An orchestral work inspired by the poems of a Holocaust survivor captured the 1997 award.

British composer Simon Bainbridge intertwined his music with the poetry of Auschwitz survivor Primo Levi in “Ad Ora Incerta — Four Orchestral Songs from Primo Levi,” which was selected from among 181 entries for the $150,000 Grawemeyer prize. The work was premiered in London March 29, 1995 by the BBC Symphony with Bainbridge conducting.

Written for solo mezzo-soprano, bassoon and orchestra, the work evokes haunting images of the concentration camps and of spirits broken by the ordeal the victims suffered. The poems were written in late 1945 and early 1946, only a few months after Levi was released from Auschwitz.

“In the fourth poem, ‘Buna,’ are the words, `Tired companion, I see you in my heart.’ The mezzo-soprano and bassoon soloists are companions throughout the work, both in a musical sense and a poetic sense,” said Paul Brink, chairman of the Grawemeyer music award committee.

“The working together is especially obvious in the second poem, where the soloists simultaneously mirror each other’s lines. The role of the orchestra is to establish the mood evoked by the poetry, such as the stark sounds of the second movement, `Sunset at Fossoli,’ and enhance the imagery, such as the fluttering sounds in the high woodwinds and strings in the first movement, `The Crow’s Song.'”

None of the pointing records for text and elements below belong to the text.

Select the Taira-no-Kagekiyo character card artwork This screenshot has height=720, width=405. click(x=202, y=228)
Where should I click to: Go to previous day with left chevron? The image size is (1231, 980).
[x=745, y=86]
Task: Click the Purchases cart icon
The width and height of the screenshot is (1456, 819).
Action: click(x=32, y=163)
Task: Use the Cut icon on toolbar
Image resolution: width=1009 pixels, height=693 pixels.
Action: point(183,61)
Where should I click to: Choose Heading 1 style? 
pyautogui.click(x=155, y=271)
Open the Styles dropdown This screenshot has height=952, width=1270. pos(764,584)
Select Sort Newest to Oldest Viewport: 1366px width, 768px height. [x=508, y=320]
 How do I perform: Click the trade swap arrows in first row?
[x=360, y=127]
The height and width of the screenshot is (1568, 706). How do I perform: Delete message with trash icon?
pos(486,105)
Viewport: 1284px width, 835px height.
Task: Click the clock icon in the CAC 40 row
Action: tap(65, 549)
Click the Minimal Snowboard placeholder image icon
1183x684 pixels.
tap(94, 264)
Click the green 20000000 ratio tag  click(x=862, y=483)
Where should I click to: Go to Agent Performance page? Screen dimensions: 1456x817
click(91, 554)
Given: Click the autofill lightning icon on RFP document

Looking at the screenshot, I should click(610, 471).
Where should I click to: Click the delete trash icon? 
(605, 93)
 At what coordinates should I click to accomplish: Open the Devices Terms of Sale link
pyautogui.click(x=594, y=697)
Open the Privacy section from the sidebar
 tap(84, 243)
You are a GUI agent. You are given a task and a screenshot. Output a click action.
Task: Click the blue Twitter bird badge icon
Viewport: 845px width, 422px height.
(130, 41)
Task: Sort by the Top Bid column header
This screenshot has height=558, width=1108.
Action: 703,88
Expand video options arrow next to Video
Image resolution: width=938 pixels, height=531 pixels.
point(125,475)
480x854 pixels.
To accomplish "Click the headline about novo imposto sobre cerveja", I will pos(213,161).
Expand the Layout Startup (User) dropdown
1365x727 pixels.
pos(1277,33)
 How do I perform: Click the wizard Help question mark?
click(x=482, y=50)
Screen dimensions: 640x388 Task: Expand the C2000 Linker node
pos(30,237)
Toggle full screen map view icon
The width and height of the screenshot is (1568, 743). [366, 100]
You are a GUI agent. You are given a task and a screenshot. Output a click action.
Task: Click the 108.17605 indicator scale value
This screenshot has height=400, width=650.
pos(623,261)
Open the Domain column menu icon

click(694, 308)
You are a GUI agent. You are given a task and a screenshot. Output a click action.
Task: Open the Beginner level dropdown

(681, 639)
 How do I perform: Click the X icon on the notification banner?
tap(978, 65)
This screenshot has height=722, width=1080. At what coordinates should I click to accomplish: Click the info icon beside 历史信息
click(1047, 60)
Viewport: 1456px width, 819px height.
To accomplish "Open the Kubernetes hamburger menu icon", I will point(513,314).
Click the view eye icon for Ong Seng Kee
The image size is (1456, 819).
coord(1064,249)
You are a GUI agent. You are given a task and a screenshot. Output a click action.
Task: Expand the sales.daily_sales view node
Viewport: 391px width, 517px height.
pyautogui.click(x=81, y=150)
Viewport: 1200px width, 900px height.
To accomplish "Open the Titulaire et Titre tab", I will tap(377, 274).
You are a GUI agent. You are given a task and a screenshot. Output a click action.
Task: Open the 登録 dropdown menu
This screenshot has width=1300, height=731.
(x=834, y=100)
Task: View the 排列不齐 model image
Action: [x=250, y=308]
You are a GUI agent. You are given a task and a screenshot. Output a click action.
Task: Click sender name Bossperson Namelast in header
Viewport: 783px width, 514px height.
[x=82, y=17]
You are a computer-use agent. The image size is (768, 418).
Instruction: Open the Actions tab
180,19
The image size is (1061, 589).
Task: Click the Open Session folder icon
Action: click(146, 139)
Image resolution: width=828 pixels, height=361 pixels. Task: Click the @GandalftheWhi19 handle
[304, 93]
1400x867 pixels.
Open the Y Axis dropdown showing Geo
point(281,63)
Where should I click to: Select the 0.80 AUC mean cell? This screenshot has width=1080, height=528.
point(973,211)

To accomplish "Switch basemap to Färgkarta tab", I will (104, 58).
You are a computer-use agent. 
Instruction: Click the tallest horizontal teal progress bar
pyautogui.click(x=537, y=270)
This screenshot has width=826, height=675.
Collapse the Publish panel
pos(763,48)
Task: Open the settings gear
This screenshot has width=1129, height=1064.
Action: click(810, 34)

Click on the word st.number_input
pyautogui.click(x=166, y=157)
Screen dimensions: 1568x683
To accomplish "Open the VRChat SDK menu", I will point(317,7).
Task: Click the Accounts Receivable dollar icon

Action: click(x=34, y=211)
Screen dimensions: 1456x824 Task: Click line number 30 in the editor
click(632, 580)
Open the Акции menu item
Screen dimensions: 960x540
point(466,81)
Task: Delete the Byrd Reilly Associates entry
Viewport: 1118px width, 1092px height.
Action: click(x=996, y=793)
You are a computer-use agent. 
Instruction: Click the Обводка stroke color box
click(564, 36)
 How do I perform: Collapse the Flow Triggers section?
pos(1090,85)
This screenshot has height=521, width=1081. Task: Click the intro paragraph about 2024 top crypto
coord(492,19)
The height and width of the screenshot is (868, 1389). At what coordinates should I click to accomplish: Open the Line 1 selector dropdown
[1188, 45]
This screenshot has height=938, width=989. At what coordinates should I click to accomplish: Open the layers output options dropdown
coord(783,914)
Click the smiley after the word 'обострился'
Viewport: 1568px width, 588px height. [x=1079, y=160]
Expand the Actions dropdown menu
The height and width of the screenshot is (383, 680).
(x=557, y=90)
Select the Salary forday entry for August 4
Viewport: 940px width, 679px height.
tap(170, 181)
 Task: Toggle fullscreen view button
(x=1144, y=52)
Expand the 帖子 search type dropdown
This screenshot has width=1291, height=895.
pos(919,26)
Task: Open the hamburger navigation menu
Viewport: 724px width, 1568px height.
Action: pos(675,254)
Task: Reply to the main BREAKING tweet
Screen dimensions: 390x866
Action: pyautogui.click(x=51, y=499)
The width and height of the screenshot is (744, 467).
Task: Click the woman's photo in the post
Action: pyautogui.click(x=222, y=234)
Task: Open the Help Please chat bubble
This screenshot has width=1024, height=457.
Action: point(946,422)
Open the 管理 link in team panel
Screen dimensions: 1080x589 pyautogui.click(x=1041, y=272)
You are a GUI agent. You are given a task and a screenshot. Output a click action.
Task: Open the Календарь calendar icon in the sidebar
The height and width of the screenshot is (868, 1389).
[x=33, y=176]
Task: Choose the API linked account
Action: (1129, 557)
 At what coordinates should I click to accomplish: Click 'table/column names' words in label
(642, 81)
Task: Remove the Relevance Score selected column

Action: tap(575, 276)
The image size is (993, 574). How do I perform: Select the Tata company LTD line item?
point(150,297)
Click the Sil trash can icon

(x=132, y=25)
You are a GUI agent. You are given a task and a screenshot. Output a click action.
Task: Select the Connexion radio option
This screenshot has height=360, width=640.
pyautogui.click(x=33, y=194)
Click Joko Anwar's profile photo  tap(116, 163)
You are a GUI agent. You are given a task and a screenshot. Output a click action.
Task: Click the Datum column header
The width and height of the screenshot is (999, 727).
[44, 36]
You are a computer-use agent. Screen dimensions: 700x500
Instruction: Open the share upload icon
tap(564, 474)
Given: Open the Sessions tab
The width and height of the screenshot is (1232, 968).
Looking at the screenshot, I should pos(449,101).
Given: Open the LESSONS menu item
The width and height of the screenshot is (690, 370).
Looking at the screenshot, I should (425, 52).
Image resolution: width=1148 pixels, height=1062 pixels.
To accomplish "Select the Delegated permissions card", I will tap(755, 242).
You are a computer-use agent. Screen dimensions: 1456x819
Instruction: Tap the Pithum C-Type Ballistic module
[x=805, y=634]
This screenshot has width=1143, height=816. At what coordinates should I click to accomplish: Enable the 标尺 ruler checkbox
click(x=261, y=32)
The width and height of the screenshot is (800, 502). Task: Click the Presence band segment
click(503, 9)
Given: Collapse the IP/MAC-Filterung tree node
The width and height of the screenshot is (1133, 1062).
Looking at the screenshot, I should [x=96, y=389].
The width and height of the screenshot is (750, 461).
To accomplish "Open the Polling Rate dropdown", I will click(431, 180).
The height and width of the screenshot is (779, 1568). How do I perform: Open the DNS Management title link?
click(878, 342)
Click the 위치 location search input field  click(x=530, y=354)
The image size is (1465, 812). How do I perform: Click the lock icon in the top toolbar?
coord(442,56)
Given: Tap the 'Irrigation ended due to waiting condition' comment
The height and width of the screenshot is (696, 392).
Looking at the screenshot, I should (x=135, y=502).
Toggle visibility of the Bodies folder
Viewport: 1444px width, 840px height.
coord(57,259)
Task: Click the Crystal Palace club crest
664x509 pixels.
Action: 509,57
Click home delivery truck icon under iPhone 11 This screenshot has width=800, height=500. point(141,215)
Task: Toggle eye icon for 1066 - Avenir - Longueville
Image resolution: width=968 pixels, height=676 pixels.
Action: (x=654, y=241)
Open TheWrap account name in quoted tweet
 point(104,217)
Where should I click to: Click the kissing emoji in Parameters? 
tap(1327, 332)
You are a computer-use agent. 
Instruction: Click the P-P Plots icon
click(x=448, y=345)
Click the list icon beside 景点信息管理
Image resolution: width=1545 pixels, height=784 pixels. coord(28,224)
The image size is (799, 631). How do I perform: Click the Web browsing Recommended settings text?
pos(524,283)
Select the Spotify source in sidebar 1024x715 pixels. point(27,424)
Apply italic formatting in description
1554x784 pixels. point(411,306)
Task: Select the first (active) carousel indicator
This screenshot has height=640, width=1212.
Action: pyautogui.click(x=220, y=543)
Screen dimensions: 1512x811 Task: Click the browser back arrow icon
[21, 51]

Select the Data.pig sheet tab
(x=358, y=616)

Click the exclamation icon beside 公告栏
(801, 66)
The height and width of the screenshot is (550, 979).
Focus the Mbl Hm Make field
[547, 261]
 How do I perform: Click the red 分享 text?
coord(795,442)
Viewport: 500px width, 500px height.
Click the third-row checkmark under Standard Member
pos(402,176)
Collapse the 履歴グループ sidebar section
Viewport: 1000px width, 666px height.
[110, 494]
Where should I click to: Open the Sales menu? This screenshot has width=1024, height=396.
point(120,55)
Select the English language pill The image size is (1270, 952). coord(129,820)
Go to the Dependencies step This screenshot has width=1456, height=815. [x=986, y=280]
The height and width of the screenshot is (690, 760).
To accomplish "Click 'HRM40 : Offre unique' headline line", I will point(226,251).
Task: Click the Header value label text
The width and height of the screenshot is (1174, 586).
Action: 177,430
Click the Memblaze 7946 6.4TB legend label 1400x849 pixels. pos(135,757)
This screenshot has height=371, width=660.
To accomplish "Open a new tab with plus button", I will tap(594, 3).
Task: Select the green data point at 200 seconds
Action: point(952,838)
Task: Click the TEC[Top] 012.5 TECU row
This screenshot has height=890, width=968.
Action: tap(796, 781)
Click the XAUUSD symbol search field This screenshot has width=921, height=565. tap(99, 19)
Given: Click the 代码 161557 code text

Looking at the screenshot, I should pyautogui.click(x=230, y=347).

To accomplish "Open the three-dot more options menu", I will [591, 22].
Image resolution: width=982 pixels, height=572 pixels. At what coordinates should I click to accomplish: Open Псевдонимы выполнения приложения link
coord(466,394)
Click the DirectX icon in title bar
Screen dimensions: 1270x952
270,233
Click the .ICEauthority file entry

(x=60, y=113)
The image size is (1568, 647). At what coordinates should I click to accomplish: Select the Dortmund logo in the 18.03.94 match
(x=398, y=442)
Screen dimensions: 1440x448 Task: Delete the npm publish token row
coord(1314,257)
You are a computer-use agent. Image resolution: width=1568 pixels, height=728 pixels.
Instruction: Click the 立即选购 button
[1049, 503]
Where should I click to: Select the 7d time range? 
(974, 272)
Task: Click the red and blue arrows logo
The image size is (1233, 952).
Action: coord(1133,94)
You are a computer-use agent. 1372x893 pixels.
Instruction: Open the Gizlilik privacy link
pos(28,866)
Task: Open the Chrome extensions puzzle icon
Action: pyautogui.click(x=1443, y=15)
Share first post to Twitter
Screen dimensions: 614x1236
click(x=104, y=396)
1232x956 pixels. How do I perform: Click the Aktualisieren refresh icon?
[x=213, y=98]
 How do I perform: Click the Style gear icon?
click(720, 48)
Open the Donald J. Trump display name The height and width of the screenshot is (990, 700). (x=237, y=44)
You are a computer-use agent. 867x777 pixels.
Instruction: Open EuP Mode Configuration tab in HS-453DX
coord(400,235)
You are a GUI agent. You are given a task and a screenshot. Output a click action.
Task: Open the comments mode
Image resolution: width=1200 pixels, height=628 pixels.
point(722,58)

Bainbridge has, for the past 25 years, developed a list of critically acclaimed works, including “Fantasia for Double Orchestra” for the BBC Symphony Orchestra; “Double Concerto,” written for Nicholas Daniel and Joy Farrell and commissioned by the 1990 Cheltenham Festival; “Toccata for Orchestra” for the Birmingham Conservatoire; and “Landscape and Memory” for Michael Thompson and the London Sinfonietta.

Bainbridge currently holds teaching positions at the Guildhall School of Music and Drama and the Royal College of Music in London. Previously, he served as the Forman Fellow in Composition at Edinburgh University and composer in residence for Southern Arts, a council that funds the arts in southern England. He also worked with England’s National Theatre in the early 1980s.”